I recently learned that in Cuba, due to the lack of hotels for the meddling tourists, homeowners are allowed to rent out rooms in their homes. They are called Casas Particulares. But there’s a catch. Not everyone can do so. In addition to meeting minimum housing standards (running water and maybe AC), they need to obtain a permit from the government, in addition to paying a fee. The fee is quite high–so high that the average homeowner cannot afford it. Only those receiving money from off the island can pay for it. No doubt, this largesse is bestowed on those favored in society who are willing to pay the price.
New York City has apparently taken note. In NYC, it is illegal to rent your own apartment for less than 29 days. Instead, you must register as a hotel and comply with all the various hotel and occupancy laws.
In New York it’s illegal to rent an apartment for less than 29 days, Crain’s New York Business reports, but as of May 2013 about 30,000 New Yorkers were signed up as hosts on the service.
Nigel Warren, the defendant in the New York case, was charged with violating the city’s hotel law, as well as building code violations. The administrative law judge presiding over the case dismissed the building code violations, while upholding the hotel law charge. Warren was fined $2,400 for breaking the law.

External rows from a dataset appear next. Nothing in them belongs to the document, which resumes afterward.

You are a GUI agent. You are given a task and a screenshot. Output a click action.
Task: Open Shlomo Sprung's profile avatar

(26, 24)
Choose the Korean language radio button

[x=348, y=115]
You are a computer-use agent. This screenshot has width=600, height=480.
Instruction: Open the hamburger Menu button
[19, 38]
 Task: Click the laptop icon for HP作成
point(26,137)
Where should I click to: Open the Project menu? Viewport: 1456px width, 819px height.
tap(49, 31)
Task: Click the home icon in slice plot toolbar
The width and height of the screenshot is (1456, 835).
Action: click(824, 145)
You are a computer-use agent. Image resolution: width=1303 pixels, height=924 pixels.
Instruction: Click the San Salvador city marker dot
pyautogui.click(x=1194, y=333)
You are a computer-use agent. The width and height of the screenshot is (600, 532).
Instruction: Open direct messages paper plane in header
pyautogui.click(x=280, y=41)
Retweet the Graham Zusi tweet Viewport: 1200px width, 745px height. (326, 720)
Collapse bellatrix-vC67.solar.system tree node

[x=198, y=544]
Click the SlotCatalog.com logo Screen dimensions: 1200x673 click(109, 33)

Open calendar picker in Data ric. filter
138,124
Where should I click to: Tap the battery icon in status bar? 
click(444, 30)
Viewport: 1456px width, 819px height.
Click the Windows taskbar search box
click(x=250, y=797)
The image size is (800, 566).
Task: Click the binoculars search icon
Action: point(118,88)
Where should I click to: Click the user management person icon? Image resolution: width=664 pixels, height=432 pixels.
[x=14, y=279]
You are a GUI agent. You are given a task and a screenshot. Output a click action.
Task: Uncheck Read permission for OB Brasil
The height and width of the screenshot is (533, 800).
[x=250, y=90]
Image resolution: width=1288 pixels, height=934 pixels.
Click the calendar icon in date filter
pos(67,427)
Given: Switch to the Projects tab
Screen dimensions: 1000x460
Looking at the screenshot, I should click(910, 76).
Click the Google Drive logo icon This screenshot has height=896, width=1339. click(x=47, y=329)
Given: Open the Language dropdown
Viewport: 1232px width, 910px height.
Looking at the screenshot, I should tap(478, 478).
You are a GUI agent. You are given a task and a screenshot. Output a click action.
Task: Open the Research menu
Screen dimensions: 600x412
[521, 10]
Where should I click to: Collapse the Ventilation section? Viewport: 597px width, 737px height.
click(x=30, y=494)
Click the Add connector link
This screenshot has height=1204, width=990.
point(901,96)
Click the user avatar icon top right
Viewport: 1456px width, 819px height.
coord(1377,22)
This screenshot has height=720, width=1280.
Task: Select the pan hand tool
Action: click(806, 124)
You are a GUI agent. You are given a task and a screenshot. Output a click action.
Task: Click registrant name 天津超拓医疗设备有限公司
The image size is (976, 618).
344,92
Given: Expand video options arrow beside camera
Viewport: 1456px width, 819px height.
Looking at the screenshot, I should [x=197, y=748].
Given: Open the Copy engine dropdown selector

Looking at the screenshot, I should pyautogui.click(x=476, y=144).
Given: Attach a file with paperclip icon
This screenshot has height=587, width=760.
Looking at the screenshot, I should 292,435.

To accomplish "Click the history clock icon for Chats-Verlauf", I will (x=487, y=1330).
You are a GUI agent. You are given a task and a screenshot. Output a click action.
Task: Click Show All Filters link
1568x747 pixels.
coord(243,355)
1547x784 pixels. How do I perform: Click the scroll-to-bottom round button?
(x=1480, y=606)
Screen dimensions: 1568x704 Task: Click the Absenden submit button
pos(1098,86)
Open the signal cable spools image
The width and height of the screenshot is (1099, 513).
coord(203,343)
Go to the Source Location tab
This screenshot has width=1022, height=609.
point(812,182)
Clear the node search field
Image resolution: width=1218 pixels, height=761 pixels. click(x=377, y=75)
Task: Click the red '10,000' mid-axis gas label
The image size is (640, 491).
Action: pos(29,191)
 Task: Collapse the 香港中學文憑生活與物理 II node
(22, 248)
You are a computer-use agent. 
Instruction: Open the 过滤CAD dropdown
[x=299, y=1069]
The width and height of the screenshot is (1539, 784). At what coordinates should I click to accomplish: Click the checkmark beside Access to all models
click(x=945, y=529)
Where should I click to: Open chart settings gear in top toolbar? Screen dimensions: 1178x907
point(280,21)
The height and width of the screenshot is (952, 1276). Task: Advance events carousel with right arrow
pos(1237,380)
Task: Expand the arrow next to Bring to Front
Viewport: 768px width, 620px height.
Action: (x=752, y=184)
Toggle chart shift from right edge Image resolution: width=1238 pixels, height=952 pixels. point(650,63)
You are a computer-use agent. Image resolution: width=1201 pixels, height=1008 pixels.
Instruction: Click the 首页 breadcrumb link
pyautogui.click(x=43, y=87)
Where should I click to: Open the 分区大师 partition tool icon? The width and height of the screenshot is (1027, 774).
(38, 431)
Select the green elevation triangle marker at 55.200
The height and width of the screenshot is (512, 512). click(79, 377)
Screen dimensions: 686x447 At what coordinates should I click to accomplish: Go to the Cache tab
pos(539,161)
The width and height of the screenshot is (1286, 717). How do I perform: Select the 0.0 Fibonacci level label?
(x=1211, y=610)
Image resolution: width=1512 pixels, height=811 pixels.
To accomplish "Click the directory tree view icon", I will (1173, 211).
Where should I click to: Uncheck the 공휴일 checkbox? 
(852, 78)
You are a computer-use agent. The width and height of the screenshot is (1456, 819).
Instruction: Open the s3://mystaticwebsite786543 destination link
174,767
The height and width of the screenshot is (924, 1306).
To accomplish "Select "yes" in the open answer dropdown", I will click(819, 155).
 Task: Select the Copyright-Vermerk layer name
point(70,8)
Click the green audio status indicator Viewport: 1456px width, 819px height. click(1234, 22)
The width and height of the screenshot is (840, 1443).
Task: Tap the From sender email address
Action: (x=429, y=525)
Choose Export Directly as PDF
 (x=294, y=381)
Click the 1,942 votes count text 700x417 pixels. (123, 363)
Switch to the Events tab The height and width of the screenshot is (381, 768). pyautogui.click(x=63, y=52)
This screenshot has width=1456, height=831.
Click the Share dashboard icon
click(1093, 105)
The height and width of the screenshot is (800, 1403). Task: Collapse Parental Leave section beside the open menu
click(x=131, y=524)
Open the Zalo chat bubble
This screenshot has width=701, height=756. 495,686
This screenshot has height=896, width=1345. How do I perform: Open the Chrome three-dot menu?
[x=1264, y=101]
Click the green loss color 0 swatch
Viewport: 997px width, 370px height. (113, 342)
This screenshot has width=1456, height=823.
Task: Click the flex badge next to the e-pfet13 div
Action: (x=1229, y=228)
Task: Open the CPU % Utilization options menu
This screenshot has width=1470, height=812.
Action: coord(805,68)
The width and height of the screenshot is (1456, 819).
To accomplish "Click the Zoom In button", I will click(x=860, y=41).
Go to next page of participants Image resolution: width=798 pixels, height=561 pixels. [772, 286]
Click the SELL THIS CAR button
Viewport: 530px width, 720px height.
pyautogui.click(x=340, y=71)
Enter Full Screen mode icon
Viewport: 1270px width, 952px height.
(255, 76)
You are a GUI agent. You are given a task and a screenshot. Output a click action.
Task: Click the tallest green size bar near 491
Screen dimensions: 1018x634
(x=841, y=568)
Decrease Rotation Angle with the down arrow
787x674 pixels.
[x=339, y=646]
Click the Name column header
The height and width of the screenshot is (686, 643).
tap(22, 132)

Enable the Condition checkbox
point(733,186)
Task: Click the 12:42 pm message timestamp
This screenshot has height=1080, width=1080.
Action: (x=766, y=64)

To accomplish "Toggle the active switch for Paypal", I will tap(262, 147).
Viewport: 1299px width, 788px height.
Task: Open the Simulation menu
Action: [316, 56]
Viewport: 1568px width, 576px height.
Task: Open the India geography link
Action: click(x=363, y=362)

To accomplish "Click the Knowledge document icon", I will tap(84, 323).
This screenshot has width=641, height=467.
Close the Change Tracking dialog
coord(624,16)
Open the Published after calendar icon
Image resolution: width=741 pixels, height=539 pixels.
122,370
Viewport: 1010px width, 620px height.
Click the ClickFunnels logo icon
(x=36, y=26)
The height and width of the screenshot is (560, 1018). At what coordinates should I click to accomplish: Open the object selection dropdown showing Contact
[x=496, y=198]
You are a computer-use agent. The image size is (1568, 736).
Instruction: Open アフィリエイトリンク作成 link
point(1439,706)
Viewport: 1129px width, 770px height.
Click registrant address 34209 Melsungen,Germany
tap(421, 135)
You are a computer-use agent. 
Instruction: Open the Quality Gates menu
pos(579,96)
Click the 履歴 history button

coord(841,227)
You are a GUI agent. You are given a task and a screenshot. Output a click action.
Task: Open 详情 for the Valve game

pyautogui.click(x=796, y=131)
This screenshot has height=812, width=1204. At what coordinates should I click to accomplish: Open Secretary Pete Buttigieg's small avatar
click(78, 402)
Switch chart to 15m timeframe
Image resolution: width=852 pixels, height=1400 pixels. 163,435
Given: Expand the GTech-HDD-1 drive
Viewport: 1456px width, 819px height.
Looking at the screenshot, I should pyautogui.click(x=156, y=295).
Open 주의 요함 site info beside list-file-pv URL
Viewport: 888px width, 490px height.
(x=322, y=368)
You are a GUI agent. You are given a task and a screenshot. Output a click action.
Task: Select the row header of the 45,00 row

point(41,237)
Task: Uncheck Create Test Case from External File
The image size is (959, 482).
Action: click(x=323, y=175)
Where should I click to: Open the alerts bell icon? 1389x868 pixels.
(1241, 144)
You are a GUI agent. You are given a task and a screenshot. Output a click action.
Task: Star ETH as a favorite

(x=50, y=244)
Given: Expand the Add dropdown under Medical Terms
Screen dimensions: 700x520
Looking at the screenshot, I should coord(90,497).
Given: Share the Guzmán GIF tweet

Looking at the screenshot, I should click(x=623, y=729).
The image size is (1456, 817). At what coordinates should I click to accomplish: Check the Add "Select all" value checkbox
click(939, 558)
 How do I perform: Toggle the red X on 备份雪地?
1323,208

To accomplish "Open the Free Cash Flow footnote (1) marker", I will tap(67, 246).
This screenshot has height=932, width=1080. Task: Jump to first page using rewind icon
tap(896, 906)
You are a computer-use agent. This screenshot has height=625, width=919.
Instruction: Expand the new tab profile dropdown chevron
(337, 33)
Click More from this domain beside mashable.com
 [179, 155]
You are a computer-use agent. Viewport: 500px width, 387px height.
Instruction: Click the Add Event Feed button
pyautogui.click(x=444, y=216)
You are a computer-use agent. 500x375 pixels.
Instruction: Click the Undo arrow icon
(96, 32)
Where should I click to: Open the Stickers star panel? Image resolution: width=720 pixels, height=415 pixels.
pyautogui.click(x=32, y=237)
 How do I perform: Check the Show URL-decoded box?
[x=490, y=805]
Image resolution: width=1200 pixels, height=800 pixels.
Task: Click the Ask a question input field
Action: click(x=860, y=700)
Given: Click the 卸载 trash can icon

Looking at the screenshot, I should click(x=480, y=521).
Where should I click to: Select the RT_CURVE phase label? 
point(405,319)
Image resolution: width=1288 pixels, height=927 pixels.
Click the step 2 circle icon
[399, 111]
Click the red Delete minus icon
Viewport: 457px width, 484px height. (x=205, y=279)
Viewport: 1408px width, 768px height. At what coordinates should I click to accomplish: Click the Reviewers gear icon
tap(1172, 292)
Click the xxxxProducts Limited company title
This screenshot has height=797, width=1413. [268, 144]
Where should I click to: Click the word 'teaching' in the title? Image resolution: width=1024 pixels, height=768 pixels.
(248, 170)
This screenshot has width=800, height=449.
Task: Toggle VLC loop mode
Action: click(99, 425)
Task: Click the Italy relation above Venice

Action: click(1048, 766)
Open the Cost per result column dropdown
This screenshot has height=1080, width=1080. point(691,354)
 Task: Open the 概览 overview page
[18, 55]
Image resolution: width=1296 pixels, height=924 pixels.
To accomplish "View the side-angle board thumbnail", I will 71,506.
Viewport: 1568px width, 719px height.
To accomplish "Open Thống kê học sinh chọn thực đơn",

Warren, who reportedly has rented his apartment for short-term stays three times with Airbnb, told CNET he doesn’t know if he’ll appeal the ruling.
In this case there were no findings that the housing violated any health or safety rules (building code violations were dismissed). Rather, renting out the room violated what is nothing more than a protectionist law aimed at insulating overpriced hotels from competition.